Listed records:
----------

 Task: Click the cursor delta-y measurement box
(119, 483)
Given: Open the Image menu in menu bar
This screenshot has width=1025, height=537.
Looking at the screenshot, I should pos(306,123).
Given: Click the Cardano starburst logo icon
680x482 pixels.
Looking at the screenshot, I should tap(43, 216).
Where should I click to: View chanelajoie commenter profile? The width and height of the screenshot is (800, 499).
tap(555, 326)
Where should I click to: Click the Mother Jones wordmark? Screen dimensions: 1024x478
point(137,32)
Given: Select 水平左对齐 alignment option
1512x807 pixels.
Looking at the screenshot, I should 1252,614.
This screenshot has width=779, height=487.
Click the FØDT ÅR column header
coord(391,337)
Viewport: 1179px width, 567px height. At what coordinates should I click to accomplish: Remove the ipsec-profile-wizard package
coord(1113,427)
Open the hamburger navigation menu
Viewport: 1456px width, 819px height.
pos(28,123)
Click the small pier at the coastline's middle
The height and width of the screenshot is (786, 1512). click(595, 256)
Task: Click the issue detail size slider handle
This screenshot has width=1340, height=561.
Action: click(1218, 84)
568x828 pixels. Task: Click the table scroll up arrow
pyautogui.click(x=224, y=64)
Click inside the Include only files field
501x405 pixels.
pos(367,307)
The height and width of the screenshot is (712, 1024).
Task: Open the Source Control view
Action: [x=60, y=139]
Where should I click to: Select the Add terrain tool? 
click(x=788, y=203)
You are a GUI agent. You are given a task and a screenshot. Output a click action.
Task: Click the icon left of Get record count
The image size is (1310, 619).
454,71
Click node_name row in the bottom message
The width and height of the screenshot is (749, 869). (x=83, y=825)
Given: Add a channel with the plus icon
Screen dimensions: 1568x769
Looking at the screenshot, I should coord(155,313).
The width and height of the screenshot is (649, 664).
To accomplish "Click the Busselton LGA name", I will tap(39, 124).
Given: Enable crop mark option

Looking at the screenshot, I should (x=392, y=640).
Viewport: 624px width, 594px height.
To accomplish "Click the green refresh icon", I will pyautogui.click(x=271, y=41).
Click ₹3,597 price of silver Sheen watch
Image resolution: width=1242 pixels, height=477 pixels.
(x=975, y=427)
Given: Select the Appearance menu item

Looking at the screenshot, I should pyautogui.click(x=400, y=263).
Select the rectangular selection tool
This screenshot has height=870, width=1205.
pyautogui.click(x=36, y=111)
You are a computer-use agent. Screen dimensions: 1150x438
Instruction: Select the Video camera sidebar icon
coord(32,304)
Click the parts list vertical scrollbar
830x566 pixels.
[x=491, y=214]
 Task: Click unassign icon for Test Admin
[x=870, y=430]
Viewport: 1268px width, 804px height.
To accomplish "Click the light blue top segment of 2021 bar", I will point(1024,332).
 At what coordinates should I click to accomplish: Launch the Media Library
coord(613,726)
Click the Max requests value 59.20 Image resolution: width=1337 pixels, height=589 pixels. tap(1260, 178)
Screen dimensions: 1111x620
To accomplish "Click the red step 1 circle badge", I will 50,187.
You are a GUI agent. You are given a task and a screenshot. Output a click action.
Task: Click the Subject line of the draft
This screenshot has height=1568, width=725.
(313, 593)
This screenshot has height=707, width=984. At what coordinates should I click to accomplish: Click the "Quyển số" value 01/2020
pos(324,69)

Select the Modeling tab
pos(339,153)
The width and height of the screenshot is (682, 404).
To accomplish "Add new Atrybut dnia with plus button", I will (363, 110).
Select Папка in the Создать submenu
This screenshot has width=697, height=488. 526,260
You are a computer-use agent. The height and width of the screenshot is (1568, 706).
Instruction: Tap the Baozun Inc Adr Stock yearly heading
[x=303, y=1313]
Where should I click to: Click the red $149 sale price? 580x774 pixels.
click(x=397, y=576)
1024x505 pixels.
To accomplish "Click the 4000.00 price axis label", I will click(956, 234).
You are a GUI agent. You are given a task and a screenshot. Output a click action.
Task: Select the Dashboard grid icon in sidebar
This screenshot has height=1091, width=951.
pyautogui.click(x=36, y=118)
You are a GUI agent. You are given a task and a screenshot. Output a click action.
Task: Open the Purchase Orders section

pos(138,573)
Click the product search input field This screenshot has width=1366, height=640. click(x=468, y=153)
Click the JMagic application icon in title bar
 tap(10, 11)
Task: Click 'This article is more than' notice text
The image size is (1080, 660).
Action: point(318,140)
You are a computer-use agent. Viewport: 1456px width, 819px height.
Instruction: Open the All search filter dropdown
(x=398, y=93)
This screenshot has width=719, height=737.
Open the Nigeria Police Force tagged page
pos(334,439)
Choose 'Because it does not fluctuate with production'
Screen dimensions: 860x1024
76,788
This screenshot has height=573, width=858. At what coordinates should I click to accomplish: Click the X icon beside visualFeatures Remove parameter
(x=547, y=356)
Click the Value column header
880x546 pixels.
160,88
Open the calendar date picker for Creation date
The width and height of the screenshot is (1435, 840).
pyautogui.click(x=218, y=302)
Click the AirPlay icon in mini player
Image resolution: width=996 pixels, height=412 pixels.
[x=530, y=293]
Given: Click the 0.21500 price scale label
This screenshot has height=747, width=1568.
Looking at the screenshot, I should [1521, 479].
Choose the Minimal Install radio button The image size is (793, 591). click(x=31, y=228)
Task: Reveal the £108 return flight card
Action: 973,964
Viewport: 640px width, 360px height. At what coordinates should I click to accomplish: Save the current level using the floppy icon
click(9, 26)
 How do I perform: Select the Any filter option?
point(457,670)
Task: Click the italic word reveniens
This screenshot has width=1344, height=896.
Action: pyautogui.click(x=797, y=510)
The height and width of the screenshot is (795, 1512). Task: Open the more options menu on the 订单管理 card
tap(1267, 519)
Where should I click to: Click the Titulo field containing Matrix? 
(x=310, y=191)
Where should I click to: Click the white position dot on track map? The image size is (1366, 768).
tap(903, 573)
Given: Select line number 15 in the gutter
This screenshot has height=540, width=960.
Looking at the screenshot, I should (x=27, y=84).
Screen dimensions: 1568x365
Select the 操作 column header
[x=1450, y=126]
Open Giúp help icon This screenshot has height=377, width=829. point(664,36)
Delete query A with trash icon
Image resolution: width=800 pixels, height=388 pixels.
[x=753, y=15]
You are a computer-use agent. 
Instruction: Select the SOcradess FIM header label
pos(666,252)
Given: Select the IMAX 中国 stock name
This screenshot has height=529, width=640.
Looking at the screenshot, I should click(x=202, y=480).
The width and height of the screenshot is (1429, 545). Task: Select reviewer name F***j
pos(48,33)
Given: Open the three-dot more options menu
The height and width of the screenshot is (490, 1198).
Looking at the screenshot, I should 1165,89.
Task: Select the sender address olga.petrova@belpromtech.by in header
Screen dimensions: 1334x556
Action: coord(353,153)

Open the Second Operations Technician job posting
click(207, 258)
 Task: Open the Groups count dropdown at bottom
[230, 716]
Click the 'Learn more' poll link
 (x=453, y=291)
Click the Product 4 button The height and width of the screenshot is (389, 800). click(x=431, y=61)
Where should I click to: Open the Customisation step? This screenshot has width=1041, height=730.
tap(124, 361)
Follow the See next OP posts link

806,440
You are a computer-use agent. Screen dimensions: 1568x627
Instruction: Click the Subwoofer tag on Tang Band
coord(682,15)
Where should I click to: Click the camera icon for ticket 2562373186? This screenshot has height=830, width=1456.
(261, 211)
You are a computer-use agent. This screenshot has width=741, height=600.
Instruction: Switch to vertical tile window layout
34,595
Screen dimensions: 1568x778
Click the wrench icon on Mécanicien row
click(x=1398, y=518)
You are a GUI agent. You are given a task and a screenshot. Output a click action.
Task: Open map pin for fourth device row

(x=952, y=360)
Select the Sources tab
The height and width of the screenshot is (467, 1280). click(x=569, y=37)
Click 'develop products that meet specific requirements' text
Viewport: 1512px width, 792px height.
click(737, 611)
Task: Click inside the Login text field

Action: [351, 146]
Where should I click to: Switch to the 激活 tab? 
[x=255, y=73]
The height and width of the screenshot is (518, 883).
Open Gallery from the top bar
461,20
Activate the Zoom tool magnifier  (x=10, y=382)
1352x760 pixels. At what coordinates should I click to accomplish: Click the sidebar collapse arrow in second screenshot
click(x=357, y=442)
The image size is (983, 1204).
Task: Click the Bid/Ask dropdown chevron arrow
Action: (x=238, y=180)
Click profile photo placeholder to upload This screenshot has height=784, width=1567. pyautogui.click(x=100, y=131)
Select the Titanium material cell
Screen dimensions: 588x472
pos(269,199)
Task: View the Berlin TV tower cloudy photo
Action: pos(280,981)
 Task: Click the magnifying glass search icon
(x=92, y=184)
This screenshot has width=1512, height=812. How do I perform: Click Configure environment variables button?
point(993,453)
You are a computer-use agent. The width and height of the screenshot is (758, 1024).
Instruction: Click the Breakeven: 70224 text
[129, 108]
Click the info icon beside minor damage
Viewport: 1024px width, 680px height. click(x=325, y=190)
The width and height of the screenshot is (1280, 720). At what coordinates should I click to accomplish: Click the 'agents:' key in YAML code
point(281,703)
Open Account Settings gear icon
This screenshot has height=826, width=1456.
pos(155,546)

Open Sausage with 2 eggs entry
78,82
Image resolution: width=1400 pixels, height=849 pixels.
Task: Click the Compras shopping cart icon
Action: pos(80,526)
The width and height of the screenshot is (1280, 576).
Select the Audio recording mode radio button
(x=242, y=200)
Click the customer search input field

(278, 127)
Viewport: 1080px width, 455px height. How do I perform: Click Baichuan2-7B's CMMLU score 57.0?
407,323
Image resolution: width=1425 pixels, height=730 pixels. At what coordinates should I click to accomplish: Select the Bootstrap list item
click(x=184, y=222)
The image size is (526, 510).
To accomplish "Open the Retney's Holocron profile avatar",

----------

Written task:
Render the records above, from the line with "Click the Value column header" to the line with "click(9, 26)", as a Markdown table with the columns Row and Text, where Row gives the row number and Text holds the line. Leave out any blank lines.

Result of this exercise:
| Row | Text |
|---|---|
| 1 | Click the Value column header |
| 2 | 880x546 pixels. |
| 3 | 160,88 |
| 4 | Open the calendar date picker for Creation date |
| 5 | The width and height of the screenshot is (1435, 840). |
| 6 | pyautogui.click(x=218, y=302) |
| 7 | Click the AirPlay icon in mini player |
| 8 | Image resolution: width=996 pixels, height=412 pixels. |
| 9 | [x=530, y=293] |
| 10 | Given: Click the 0.21500 price scale label |
| 11 | This screenshot has height=747, width=1568. |
| 12 | Looking at the screenshot, I should [1521, 479]. |
| 13 | Choose the Minimal Install radio button The image size is (793, 591). click(x=31, y=228) |
| 14 | Task: Reveal the £108 return flight card |
| 15 | Action: 973,964 |
| 16 | Viewport: 640px width, 360px height. At what coordinates should I click to accomplish: Save the current level using the floppy icon |
| 17 | click(9, 26) |